From 995e167d3a0f055a2a52adb3964fd82b1195eccf Mon Sep 17 00:00:00 2001
From: "C. McEnroe" <june@causal.agency>
Date: Thu, 7 Oct 2021 14:14:18 -0400
Subject: Separate options into three sections

---
 pounce.1 | 208 ++++++++++++++++++++++++++++++++-------------------------------
 1 file changed, 106 insertions(+), 102 deletions(-)

diff --git a/pounce.1 b/pounce.1
index 2bbd8bf..ea4c7a9 100644
--- a/pounce.1
+++ b/pounce.1
@@ -87,6 +87,14 @@ to be dispatched from the same port by
 .Xr calico 1 .
 .
 .Pp
+Client connections are not accepted
+until successful login to the server.
+If the server connection is lost,
+the
+.Nm
+daemon exits.
+.
+.Pp
 Options can be loaded from
 files listed on the command line.
 Files are searched for in
@@ -114,6 +122,7 @@ are ignored.
 The options are listed below
 following their corresponding flags.
 .
+.Ss Local Server Options
 .Bl -tag -width Ds
 .It Fl A Ar path | Cm local-ca No = Ar path
 Require clients to authenticate
@@ -122,6 +131,9 @@ either contained in
 or signed by a certificate in
 the file loaded from
 .Ar path .
+The file is reloaded when the
+.Dv SIGUSR1
+signal is received.
 See
 .Sx Generating Client Certificates .
 If
@@ -133,6 +145,9 @@ with a server password.
 .It Fl C Ar path | Cm local-cert No = Ar path
 Load TLS certificate from
 .Ar path .
+The file is reloaded when the
+.Dv SIGUSR1
+signal is received.
 The default path is
 .Ar host Ns .pem ,
 where
@@ -148,6 +163,9 @@ The default host is localhost.

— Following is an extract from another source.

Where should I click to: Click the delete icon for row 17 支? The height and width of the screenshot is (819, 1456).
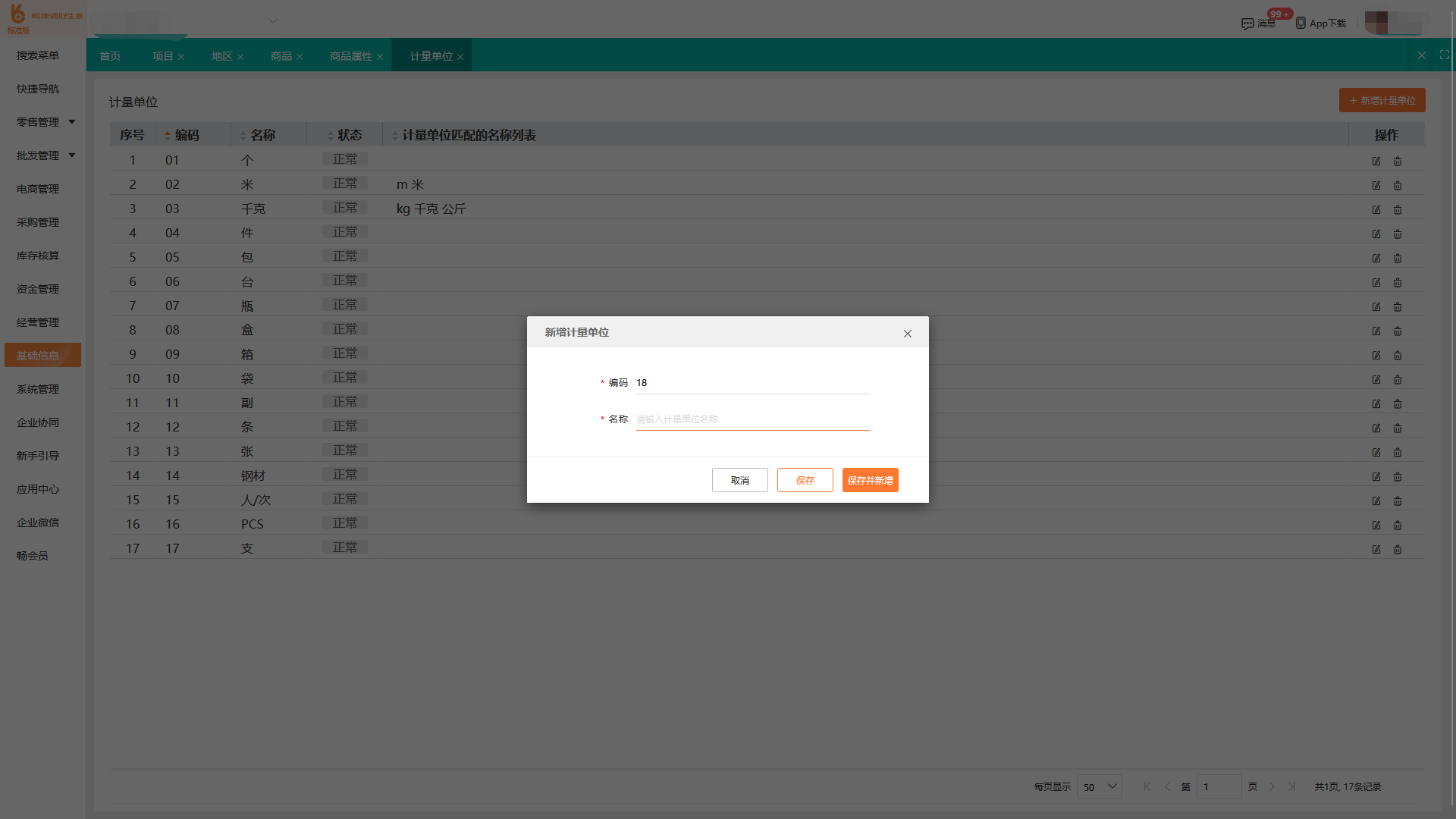(x=1397, y=549)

 .It Fl K Ar path | Cm local-priv No = Ar path
 Load TLS private key from
 .Ar path .
+The file is reloaded when the
+.Dv SIGUSR1
+signal is received.
 The default path is
 .Ar host Ns .key ,
 where
@@ -164,44 +182,11 @@ push notifications must be provided by the
 .Xr pounce-palaver 1
 special-purpose client.
 .
-.It Fl N | Cm no-names
-Do not request
-.Ql NAMES
-for each channel when a client connects.

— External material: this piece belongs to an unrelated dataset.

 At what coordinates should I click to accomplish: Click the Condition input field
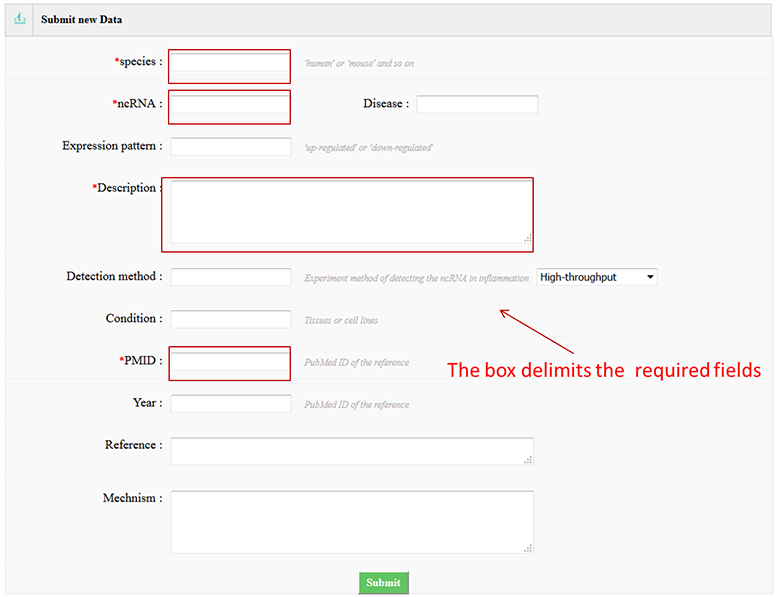click(x=230, y=319)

-This avoids already connected clients
-receiving unsolicited responses
-but prevents new clients from populating user lists.
-.
 .It Fl P Ar port | Cm local-port No = Ar port
 Bind to
 .Ar port .
 The default port is 6697.
 .
-.It Fl Q Ar ms | Cm queue-interval No = Ar ms
-Set the server send queue interval in milliseconds.
-The queue is used
-to send automated messages from
-.Nm
-to the server.
-Messages from clients
-are sent to the server directly.
-The default interval is 200 milliseconds.
-.
-.It Fl R Ar caps | Cm blind-req No = Ar caps
-Blindly request the IRCv3 capabilities
-.Ar caps ,
-which must be supported by
-.Nm .
-This can be used to enable hidden capabilities,
-such as
-.Sy userhost-in-names
-on some networks.
-.
-.It Fl S Ar host | Cm bind No = Ar host
-Bind to source address
-.Ar host
-when connecting to the server.
-.
 .It Fl T | Cm no-sts
 Do not advertise a
 strict transport security (STS) policy
@@ -239,6 +224,66 @@ is also set,
 clients may instead authenticate
 using a TLS client certificate.
 .
+.It Fl f Ar path | Cm save No = Ar path
+Save and load the contents of the buffer from
+.Ar path
+in
+.Pa $XDG_DATA_DIRS/pounce ,
+or an absolute or relative path if
+.Ar path
+starts with
+.Ql / ,
+.Ql \&./
+or
+.Ql \&../ .
+The file is truncated after loading.
+.
+.It Fl s Ar size | Cm size No = Ar size
+Set the number of messages contained in the buffer to
+.Ar size .
+This sets the maximum number
+of recent messages
+which can be relayed
+to a reconnecting client.
+The size must be a power of two.
+The default size is 4096.
+.El
+.
+.Ss Remote Server Options
+.Bl -tag -width Ds
+.It Fl N | Cm no-names
+Do not request
+.Ql NAMES
+for each channel when a client connects.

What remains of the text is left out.